Zelfs binnen de eigenzinnige klasse van koppotigen, zijn nautilussen een uitbijter. Deze enige leden van de Nautilaceae-familie, die 500 miljoen jaar geleden voor het eerst verscheen, zijn vaak levende fossielen genoemd dankzij het feit dat ze in miljoenen jaren niet veel zijn veranderd. Er zijn misschien ooit veel verschillende soorten koppotigen met uitwendige schaal geweest die de oceanen bevolkten, maar tegenwoordig zijn er slechts zeven bekend nautilus-soort - waarvan de zeldzaamste zojuist voor het eerst in 30 jaar weer werd gezien.

Universiteit van Washington, bioloog Peter Ward en een collega ontdekten Allonautilus scrobiculatus voor de kust van Ndrova Island in Papoea-Nieuw-Guinea in 1984. De soort, die Ward beschreven in 1997, onderscheidde zich door significant verschillende kieuwen, kaken, schelpvorm en mannelijke genitaliën in vergelijking met andere nautilussen. Bovendien was het bedekt met slijm. "Het doet me denken aan een halve oorkap voor zwemmen," vertelde Ward The Seattle Times

. "Het is maar een ruige hond." Onderzoekers hadden gehoopt dat de onderscheidende kenmerken het lange, langzame proces van nautilus-evolutie zouden verlichten, maar na die eerste waarneming, A. srobiculatus effectief verdwenen - tot voor kort.

Ward ging deze zomer terug om nautilussen in de Stille Zuidzee te bestuderen. Hij en zijn collega's lokten de aasetende koppotigen door kippen- of visvlees in kooien te plaatsen, die ze 500 en 1300 voet onder het oppervlak lieten zakken en gedurende 12 uur per keer filmden. Op een avond, terwijl hij de beelden bekeek, zag Ward het opvallende slijmerige haar van een A. srobiculatus. Al snel kwam er een tweede, en de twee drongen aan op het aas met de meest voorkomende nautilus met kamers alvorens te worden overmeesterd door een 8 meter lange maanvis. Maar het belangrijkste was dat na 31 jaar een van de zeldzaamste wezens op de planeet was gespot, weer beschikbaar was voor studie.

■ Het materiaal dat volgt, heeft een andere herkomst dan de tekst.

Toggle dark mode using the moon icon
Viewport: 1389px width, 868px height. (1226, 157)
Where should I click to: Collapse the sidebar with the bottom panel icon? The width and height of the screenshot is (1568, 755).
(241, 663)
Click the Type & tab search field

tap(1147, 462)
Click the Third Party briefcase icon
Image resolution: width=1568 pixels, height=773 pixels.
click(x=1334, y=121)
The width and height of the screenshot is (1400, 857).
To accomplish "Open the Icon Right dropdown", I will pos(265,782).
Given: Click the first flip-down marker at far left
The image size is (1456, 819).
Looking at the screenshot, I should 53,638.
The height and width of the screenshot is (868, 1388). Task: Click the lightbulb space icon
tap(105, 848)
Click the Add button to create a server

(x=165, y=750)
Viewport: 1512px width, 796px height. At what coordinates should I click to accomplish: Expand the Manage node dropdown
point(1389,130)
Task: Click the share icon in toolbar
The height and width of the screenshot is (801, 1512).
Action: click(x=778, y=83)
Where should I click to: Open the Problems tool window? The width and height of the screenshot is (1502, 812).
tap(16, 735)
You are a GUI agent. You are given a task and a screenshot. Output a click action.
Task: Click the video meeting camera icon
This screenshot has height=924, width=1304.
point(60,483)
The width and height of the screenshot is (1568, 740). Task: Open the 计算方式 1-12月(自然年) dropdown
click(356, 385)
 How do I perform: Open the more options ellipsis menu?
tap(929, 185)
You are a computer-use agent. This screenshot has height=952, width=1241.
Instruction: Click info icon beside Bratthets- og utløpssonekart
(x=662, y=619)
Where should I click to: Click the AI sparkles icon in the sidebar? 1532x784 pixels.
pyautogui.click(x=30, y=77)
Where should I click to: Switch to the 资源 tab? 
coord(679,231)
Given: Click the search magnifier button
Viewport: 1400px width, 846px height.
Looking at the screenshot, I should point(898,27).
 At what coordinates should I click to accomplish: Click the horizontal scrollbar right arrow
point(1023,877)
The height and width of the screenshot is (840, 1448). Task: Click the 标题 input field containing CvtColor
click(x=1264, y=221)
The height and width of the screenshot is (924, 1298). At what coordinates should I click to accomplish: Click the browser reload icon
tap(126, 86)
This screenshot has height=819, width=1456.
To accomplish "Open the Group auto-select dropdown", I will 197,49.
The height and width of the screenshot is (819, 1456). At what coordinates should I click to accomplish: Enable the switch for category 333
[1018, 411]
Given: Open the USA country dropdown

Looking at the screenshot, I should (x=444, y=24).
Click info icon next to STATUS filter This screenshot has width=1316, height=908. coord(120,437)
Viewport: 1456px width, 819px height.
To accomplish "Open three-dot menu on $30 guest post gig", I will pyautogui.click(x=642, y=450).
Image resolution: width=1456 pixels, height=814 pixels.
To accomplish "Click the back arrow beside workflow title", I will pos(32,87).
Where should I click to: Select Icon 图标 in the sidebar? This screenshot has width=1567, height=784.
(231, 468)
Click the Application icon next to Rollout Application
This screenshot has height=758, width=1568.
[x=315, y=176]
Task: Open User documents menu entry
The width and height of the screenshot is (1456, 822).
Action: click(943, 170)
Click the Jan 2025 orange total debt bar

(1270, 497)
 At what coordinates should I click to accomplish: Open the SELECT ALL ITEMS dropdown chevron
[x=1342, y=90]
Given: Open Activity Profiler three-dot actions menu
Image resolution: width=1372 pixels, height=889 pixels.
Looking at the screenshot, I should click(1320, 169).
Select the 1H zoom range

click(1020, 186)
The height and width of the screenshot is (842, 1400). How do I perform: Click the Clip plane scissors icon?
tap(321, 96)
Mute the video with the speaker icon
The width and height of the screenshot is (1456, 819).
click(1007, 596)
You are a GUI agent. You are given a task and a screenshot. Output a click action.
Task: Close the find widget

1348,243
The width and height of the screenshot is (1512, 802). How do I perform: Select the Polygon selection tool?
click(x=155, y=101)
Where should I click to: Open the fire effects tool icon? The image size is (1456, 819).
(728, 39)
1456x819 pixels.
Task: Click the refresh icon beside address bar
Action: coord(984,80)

Met behulp van dezelfde vallen met aas kon het team van Ward er meerdere vangen A. srobiculatus monsters, ze voorzichtig naar de oppervlakte brengen en kleine weefsel-, schaal- en slijmmonsters nemen. Vier van de dieren werden voorzien van radiotags, waarna ze allemaal opnieuw werden vrijgelaten.

Het zijn de beperkingen van de natuurlijke habitats van de nautilus die kleine maar verschillende populaties creëren die onafhankelijk kunnen evolueren, zoals het geval lijkt te zijn met A. srobiculatus. Ze kunnen alleen binnen een zeer smal dieptebereik bestaan, waardoor geïsoleerde groepen dieren ontstaan. "Ze zwemmen net boven de bodem van waar ze ook zijn," vertelde Ward aan de... universiteit van Washington. "Net als onderzeeërs hebben ze 'faaldieptes' waar ze zullen sterven als ze te diep gaan, en het oppervlaktewater is zo warm dat ze daar meestal niet naar boven kunnen. Water van ongeveer 2600 voet diep zal ze isoleren."

Dit betekent ook dat als habitats worden vernietigd, hele soorten, zoals A. srobiculatus- kan worden weggevaagd. "Als ze eenmaal weg zijn uit een gebied, zijn ze voorgoed weg", vertelde Ward aan de Universiteit van Washington.

Om dit te voorkomen, vooral in het licht van de ongebreidelde mijnbouw van nautilus voor hun waardevolle schelpen, zal de Amerikaanse Fish and Wildlife Service bespreken het aanwijzen van nautilussen als beschermde soort in het kader van het Verdrag inzake de internationale handel in bedreigde diersoorten, fauna en flora next maand.